1 - O segundo avaliador é o militar de quem depende hierárquica ou funcionalmente o primeiro avaliador, tendo em regra, no mínimo, o posto de capitão-tenente ou major.
2 - Não há segundo avaliador quando o primeiro avaliador:
a) For oficial general;
b) Estiver diretamente subordinado ao CEMGFA ou ao CEM do ramo;
c) Estiver diretamente subordinado a vice-almirante (VALM)/tenente-general (TGEN) e tal for definido pelo CEMGFA ou pelo CEM do respetivo ramo;
d) For titular de cargo situado no topo da hierarquia funcional de uma entidade não inserida na estrutura das Forças Armadas.

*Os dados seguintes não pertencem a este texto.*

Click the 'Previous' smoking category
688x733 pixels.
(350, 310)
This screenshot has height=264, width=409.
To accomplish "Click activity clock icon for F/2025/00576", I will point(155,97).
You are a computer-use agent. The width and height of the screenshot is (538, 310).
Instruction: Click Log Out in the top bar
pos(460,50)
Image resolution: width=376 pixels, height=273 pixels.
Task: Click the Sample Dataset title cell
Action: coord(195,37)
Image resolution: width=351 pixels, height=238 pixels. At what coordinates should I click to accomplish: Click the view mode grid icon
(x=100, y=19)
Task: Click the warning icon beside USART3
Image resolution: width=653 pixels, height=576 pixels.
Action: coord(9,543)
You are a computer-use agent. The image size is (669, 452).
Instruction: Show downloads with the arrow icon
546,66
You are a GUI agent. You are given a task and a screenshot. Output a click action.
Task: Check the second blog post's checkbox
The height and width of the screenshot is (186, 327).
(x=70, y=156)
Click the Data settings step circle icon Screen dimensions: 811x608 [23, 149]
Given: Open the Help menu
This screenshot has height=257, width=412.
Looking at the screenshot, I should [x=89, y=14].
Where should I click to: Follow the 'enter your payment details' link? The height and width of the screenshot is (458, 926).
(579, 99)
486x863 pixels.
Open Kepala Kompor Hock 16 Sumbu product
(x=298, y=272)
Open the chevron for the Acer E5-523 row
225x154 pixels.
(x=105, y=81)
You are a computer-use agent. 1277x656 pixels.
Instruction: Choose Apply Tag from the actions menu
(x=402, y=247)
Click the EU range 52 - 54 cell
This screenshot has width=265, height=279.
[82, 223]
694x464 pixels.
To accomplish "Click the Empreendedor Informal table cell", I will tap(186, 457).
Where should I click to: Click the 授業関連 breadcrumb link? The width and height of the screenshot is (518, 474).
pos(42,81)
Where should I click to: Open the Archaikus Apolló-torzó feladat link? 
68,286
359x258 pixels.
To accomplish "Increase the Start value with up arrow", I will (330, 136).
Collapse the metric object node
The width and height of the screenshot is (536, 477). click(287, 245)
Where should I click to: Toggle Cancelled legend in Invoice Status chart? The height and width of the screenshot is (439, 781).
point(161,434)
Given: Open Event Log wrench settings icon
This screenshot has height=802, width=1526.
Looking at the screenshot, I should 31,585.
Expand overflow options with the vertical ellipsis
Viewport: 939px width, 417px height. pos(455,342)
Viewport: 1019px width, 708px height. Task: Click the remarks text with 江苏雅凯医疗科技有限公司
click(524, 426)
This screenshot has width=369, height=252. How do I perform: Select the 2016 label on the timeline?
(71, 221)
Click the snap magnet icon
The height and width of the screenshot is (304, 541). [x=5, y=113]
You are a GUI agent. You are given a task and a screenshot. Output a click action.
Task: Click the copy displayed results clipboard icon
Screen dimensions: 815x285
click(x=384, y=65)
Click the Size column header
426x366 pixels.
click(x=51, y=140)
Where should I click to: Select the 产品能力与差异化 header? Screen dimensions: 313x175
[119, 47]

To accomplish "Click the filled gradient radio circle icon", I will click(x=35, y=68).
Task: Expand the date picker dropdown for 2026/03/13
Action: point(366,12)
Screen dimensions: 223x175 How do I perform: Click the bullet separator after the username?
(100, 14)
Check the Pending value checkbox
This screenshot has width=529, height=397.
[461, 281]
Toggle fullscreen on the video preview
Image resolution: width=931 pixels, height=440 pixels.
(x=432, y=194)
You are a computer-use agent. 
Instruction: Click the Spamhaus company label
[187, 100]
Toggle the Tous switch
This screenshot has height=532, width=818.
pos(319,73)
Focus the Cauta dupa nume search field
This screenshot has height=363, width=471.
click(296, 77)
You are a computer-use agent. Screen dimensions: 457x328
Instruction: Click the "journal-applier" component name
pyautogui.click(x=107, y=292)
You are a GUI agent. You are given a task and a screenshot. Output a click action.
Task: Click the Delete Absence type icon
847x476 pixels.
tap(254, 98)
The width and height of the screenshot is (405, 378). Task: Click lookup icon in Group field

3 - Compete ao segundo avaliador:
a) Emitir um parecer respeitante ao potencial do avaliado comparado com o potencial percecionado no universo dos outros militares do mesmo posto, a ser considerado na avaliação complementar;
b) Pronunciar-se quanto ao modo como o primeiro avaliador apreciou o avaliado, fundamentando quando considerar essa apreciação subavaliada ou sobreavaliada;
c) Fundamentar, obrigatória e objetivamente, a seleção das opções da avaliação do potencial 'Não denota potencial adequado para assumir maior responsabilidade' ou 'Não aplicável'.